Look through the entries below and extract exactly the lines from the one containing "You are a computer-use" through the one containing "The height and width of the screenshot is (819, 1456).", ends included.

-- Record set follows --

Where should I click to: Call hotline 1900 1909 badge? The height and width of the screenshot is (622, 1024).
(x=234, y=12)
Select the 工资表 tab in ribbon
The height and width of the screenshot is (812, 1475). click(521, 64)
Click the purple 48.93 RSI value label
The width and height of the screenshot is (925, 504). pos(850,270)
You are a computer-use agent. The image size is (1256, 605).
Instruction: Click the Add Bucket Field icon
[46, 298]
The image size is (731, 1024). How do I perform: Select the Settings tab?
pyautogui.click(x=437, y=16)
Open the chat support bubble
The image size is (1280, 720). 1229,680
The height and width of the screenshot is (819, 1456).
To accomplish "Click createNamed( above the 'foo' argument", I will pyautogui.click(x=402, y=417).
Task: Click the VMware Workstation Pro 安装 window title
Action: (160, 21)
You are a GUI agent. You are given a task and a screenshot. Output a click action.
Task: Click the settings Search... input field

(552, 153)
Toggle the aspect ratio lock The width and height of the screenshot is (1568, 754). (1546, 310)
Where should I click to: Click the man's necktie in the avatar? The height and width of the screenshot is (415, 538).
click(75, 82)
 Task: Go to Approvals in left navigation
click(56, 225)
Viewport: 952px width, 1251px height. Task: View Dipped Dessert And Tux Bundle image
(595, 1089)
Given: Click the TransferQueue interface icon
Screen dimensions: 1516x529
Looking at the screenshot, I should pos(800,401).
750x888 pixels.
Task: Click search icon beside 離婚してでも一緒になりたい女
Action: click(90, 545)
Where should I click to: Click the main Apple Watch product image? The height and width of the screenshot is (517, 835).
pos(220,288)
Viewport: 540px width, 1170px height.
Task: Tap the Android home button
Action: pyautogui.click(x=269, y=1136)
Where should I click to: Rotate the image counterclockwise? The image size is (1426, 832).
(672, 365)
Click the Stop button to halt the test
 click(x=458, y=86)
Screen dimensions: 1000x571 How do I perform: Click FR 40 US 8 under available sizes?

-- Record set concluded --

- Response to this task -
You are a computer-use agent. The image size is (1256, 605).
Instruction: Click the Add Bucket Field icon
[46, 298]
The image size is (731, 1024). How do I perform: Select the Settings tab?
pyautogui.click(x=437, y=16)
Open the chat support bubble
The image size is (1280, 720). 1229,680
The height and width of the screenshot is (819, 1456).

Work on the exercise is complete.